EXERCISE |
Your output should be the line that contains "Send Ctrl+Alt+Del to the guest OS" and all lines after it in the records, retyped exactly through the last one.

SUPPLIED RECORDS |
*****

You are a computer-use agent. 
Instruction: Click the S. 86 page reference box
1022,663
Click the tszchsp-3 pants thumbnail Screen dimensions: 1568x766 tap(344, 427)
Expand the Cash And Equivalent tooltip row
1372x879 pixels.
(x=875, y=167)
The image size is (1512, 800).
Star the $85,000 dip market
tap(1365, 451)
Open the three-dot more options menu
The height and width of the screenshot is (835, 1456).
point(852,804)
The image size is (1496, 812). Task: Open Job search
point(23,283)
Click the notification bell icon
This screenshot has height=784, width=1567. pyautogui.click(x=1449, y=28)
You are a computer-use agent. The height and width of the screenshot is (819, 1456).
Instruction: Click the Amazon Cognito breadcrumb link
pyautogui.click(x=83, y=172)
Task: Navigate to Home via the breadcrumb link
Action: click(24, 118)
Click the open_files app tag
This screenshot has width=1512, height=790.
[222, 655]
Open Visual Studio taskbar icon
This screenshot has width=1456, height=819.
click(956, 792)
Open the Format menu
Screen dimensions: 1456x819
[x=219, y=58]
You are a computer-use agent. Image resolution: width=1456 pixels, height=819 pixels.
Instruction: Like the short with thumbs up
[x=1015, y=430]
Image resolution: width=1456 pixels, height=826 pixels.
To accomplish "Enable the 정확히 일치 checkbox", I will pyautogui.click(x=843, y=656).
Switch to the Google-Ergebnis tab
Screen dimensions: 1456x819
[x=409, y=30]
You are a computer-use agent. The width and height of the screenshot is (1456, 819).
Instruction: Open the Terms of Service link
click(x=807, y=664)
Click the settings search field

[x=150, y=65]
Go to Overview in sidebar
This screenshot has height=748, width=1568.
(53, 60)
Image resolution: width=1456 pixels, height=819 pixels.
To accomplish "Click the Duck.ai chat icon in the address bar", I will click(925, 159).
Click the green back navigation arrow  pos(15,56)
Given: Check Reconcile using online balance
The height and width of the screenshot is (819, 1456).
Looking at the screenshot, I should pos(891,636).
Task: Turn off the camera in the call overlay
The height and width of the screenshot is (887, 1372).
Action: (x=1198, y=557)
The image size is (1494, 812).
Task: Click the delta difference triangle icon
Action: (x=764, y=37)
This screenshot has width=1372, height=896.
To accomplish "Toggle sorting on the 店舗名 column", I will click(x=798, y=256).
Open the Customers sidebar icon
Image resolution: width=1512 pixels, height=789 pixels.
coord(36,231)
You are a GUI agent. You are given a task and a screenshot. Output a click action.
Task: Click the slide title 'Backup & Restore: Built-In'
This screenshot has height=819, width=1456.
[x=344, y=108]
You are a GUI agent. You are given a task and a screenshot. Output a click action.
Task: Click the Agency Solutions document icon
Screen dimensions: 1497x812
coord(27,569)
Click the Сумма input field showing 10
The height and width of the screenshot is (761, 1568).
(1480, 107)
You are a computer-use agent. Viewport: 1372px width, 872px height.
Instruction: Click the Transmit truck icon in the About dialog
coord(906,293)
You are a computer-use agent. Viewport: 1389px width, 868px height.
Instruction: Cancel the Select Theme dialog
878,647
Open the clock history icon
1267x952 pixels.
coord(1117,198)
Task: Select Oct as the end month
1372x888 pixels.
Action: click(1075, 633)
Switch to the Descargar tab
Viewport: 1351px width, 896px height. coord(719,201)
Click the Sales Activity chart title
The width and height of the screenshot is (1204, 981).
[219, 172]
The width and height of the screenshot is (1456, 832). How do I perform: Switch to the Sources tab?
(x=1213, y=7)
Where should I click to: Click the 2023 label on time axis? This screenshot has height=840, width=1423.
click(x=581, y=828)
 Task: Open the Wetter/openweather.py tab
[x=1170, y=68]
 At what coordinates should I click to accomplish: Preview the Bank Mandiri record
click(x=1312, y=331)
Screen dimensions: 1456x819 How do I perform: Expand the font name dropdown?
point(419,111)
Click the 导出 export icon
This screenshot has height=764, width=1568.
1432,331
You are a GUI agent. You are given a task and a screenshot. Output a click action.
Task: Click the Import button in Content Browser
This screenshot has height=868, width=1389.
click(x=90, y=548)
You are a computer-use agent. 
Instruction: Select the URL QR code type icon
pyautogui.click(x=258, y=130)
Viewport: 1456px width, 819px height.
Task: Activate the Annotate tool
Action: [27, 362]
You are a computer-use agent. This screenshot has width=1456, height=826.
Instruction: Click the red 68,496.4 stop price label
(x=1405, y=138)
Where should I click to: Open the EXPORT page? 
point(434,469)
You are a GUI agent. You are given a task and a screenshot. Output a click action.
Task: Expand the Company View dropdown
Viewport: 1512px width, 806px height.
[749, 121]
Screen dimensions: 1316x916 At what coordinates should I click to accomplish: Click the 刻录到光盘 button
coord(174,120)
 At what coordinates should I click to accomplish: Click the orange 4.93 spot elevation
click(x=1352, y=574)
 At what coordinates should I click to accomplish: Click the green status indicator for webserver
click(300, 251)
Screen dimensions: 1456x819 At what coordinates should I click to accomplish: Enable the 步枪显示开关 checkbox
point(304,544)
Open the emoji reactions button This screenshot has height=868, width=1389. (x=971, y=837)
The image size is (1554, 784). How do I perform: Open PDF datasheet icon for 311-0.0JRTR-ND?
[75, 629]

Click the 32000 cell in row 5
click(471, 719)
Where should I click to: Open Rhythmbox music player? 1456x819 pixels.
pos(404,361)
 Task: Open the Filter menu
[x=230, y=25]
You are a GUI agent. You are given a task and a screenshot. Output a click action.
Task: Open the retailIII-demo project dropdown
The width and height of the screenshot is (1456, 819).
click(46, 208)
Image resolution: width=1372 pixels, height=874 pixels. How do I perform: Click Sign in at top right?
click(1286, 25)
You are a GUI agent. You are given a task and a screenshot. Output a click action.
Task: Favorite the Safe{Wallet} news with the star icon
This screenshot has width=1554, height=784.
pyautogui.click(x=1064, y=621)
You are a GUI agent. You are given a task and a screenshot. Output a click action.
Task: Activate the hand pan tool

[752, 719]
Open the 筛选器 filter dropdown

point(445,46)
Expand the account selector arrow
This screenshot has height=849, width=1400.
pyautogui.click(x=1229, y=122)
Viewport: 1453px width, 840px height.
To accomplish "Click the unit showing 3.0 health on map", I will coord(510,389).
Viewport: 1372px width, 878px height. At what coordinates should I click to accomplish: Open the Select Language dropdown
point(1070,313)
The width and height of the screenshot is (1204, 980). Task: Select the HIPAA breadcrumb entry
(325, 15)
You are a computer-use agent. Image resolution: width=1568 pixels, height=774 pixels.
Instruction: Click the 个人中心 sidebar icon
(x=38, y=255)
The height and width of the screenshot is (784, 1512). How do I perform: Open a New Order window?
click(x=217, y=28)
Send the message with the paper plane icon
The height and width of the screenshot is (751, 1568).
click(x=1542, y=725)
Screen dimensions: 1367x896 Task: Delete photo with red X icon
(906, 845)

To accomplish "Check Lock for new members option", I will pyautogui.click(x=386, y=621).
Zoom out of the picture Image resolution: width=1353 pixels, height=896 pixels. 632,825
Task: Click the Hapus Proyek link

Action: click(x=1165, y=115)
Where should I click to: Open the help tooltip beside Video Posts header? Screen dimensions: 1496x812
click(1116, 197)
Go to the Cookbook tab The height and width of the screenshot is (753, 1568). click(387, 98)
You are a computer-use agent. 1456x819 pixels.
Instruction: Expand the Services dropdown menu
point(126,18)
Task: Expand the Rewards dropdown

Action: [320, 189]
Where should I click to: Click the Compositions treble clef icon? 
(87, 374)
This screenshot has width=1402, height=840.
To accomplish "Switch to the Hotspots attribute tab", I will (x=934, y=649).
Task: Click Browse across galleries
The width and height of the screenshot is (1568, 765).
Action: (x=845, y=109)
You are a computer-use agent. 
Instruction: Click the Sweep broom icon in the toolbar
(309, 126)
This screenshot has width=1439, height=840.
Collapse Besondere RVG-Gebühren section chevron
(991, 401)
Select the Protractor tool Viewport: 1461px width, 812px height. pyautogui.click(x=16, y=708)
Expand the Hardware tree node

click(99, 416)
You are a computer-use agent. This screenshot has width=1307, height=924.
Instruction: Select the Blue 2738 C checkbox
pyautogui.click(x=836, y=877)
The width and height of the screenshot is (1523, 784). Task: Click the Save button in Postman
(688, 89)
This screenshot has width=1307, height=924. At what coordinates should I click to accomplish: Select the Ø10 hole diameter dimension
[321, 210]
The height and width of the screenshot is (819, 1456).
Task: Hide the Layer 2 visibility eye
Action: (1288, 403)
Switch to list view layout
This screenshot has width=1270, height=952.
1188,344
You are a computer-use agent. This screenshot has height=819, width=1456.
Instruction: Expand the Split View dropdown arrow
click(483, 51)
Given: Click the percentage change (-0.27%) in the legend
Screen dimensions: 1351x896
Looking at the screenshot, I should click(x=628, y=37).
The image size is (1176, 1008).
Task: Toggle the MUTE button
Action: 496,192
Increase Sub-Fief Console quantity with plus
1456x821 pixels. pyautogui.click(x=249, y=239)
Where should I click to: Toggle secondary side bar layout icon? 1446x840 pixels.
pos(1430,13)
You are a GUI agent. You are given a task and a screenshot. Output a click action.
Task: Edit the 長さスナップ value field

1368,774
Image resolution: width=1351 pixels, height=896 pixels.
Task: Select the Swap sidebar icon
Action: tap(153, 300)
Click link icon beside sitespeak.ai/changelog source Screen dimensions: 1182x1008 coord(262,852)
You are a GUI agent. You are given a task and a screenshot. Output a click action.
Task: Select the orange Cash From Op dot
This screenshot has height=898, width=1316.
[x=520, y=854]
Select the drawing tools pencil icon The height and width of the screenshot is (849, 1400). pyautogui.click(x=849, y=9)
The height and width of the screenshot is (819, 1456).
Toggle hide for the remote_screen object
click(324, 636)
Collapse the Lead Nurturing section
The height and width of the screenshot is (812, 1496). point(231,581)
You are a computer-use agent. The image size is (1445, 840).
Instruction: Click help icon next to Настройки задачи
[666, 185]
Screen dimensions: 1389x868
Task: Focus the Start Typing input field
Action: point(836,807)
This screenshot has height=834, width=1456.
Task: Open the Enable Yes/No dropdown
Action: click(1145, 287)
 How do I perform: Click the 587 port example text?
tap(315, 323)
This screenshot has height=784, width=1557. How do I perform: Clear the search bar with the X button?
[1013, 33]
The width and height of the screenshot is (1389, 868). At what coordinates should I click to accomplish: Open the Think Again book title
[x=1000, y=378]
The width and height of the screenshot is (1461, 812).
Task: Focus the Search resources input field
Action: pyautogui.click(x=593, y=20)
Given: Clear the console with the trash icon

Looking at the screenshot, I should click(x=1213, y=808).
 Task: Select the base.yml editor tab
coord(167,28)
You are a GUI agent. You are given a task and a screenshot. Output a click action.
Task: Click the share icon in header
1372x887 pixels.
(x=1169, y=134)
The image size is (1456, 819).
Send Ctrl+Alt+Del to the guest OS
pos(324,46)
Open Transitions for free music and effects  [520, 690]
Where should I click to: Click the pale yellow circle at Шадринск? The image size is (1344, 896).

*****

EXERCISE ANSWER |
Send Ctrl+Alt+Del to the guest OS
pos(324,46)
Open Transitions for free music and effects  [520, 690]
Where should I click to: Click the pale yellow circle at Шадринск? The image size is (1344, 896).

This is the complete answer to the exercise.